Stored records

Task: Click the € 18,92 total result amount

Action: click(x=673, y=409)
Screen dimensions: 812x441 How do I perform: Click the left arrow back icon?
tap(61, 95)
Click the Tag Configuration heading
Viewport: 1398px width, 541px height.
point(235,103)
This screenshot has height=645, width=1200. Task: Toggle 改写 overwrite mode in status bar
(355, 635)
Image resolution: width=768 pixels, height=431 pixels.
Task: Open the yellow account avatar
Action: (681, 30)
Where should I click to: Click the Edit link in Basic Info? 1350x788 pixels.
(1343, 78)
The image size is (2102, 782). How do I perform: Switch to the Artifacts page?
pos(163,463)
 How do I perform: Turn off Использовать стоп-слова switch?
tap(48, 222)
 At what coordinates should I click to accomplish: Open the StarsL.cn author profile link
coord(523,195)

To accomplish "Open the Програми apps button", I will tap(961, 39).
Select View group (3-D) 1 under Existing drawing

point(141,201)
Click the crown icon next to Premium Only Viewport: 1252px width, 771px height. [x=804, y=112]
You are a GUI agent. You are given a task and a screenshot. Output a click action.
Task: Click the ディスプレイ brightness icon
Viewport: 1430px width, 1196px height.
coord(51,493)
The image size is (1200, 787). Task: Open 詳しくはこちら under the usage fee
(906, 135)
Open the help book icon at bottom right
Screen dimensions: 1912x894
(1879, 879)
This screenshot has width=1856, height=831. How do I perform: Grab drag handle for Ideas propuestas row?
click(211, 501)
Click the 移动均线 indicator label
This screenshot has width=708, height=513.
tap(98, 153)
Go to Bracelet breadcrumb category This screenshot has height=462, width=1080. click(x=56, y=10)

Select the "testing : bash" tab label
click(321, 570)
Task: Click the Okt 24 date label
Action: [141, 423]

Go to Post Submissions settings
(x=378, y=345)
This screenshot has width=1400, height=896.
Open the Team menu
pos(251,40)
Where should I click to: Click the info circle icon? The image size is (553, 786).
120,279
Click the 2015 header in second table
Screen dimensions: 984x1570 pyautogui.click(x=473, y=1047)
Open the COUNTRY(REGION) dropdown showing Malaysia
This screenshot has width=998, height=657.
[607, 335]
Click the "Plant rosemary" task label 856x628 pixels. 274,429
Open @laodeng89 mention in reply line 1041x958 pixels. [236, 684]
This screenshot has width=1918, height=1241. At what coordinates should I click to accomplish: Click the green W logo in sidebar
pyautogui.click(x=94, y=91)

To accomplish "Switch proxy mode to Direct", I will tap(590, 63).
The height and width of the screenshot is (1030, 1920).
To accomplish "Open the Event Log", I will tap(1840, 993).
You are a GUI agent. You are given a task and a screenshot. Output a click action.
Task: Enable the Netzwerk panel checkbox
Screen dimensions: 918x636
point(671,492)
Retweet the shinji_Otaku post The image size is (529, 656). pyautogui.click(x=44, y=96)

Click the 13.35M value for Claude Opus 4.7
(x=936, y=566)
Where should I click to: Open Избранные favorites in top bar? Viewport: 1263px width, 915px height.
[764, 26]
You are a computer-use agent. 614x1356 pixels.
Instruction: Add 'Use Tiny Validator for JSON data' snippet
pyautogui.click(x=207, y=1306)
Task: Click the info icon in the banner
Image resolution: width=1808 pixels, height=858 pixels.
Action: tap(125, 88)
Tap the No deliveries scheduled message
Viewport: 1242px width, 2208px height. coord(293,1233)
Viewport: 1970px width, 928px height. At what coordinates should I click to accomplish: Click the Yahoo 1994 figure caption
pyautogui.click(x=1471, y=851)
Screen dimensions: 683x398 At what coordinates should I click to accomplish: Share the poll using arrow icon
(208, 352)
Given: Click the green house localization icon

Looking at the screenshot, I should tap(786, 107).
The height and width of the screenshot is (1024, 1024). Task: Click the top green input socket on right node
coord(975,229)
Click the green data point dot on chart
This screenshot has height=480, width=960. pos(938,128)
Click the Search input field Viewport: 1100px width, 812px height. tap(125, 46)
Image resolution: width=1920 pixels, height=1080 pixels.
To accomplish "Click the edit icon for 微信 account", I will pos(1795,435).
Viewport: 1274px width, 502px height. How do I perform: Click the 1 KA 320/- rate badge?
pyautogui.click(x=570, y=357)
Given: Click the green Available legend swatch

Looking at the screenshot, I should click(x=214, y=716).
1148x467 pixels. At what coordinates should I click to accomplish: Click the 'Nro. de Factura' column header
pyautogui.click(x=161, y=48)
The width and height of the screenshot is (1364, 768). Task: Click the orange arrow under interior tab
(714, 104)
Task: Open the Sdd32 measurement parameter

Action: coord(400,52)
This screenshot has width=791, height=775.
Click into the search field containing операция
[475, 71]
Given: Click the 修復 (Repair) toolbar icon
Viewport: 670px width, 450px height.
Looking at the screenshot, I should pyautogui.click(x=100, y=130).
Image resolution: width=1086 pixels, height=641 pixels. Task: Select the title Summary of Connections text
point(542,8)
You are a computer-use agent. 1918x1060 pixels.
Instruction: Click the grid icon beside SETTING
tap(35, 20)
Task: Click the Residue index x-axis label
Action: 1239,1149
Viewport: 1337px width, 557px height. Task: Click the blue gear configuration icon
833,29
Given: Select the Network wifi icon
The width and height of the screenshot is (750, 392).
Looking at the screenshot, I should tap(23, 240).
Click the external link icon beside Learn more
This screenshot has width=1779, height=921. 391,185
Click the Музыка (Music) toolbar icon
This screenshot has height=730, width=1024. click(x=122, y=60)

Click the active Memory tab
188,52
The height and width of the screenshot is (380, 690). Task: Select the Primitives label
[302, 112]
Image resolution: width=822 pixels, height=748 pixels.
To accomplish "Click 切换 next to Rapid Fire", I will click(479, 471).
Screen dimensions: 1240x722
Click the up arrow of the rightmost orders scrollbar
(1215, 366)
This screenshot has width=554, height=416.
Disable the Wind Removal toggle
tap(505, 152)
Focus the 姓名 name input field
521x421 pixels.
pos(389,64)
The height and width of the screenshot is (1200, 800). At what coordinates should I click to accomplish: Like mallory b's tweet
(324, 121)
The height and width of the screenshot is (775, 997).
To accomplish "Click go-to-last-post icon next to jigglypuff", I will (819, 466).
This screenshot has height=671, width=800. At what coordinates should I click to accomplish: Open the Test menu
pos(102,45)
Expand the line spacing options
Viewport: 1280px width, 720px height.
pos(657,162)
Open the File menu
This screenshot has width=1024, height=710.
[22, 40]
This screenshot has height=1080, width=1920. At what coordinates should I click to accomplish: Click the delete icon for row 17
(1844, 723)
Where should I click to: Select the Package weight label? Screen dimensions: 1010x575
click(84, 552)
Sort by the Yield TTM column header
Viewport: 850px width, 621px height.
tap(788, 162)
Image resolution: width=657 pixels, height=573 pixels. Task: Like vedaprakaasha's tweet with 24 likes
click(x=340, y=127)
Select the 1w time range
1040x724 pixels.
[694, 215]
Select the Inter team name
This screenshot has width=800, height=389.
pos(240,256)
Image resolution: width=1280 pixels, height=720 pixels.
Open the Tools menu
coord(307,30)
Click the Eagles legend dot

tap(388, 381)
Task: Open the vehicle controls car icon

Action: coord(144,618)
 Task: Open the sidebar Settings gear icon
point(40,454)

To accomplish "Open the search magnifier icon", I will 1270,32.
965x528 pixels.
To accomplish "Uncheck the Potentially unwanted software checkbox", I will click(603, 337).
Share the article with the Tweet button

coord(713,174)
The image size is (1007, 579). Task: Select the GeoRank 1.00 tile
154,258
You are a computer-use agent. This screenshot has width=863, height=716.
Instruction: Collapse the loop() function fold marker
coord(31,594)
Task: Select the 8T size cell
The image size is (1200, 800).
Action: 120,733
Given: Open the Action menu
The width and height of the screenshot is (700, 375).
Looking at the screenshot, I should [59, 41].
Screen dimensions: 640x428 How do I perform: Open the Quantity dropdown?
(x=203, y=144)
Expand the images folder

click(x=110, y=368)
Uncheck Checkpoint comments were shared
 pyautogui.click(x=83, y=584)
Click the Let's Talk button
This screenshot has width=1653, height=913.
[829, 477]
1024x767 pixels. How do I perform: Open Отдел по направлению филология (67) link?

WORK INSTRUCTIONS
Look above for the line containing "Task: Open the vehicle controls car icon". Return it and each line after it exactly, through the last line, and nothing more.

SOLUTION FOR THIS TASK
Task: Open the vehicle controls car icon

Action: coord(144,618)
 Task: Open the sidebar Settings gear icon
point(40,454)

To accomplish "Open the search magnifier icon", I will 1270,32.
965x528 pixels.
To accomplish "Uncheck the Potentially unwanted software checkbox", I will click(603, 337).
Share the article with the Tweet button

coord(713,174)
The image size is (1007, 579). Task: Select the GeoRank 1.00 tile
154,258
You are a computer-use agent. This screenshot has width=863, height=716.
Instruction: Collapse the loop() function fold marker
coord(31,594)
Task: Select the 8T size cell
The image size is (1200, 800).
Action: 120,733
Given: Open the Action menu
The width and height of the screenshot is (700, 375).
Looking at the screenshot, I should [59, 41].
Screen dimensions: 640x428 How do I perform: Open the Quantity dropdown?
(x=203, y=144)
Expand the images folder

click(x=110, y=368)
Uncheck Checkpoint comments were shared
 pyautogui.click(x=83, y=584)
Click the Let's Talk button
This screenshot has width=1653, height=913.
[829, 477]
1024x767 pixels. How do I perform: Open Отдел по направлению филология (67) link?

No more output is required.